Answer

**step1** Understanding the given formula

The formula given is $$C = 2m + 3$$. This means that to find the value of C, we start with a number 'm', first multiply it by 2, and then add 3 to that result.

**step2** Identifying the goal

Our goal is to "make 'm' the subject". This means we want to rearrange the formula so that 'm' is isolated on one side of the equal sign.
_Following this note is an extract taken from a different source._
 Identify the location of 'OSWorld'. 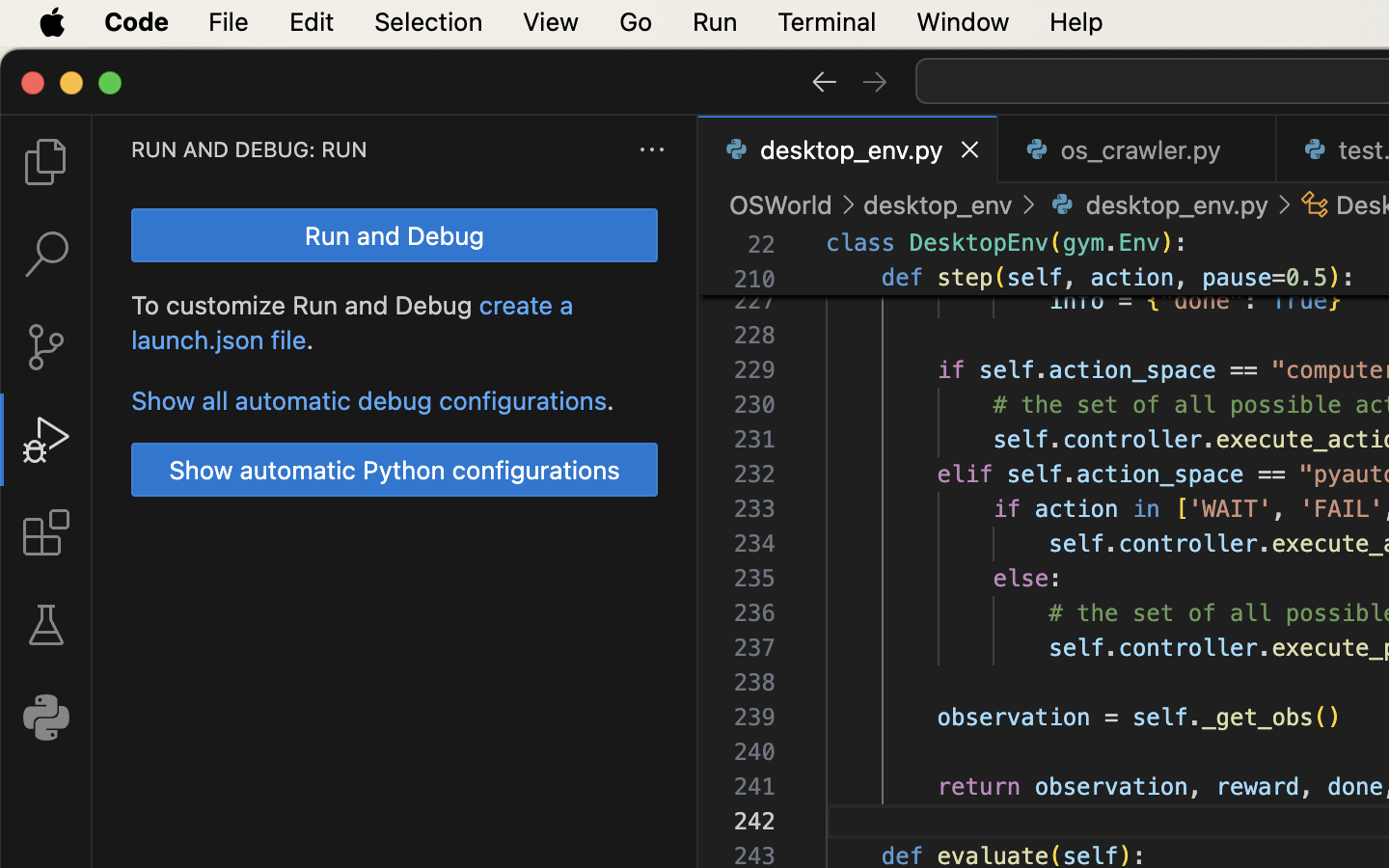
(781, 204).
In essence, we want to describe how to calculate 'm' if we know the value of 'C'. We need to undo the steps that were performed on 'm' to get 'C'.
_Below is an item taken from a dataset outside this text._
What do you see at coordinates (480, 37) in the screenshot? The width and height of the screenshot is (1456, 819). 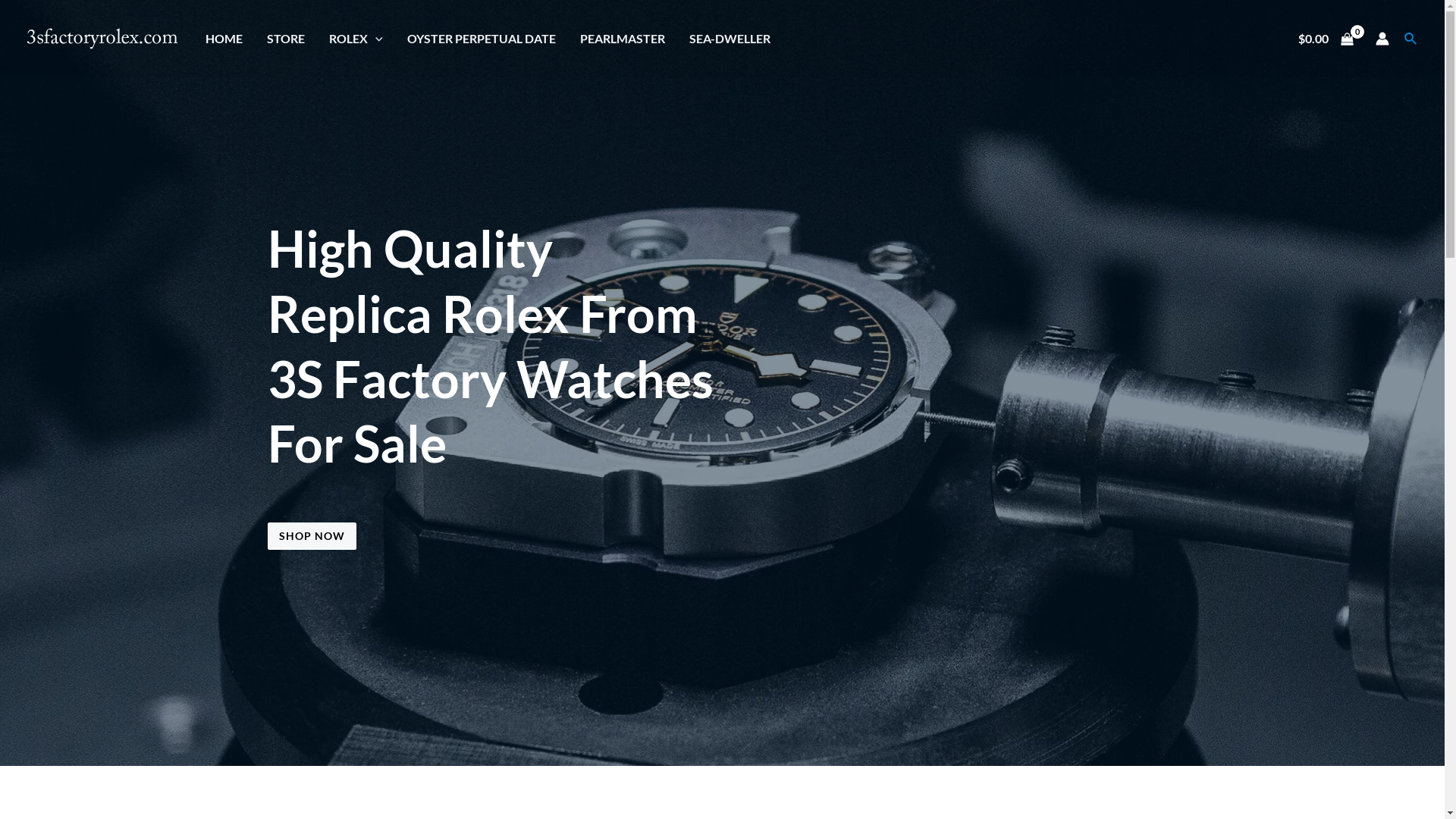 I see `'OYSTER PERPETUAL DATE'` at bounding box center [480, 37].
**step3** Reversing the last operation: Addition

Let's look at the formula: $$C = 2m + 3$$. The last operation performed on the term $$2m$$ to get $$C$$ was adding 3. To reverse this operation and get back to $$2m$$, we must subtract 3 from $$C$$.
So, if $$C$$ is the result of adding 3 to $$2m$$, then $$C - 3$$ must be equal to $$2m$$.
We can write this as: $$2m = C - 3$$.

**step4** Reversing the first operation: Multiplication

Now we have $$2m = C - 3$$. This means that 'm' was multiplied by 2 to get the value $$(C - 3)$$. To reverse this multiplication and find 'm', we must divide $$(C - 3)$$ by 2.
Therefore, to find 'm', we take the expression $$(C - 3)$$ and divide it by 2.
This gives us the final formula with 'm' as the subject: $$m = \frac{C - 3}{2}$$.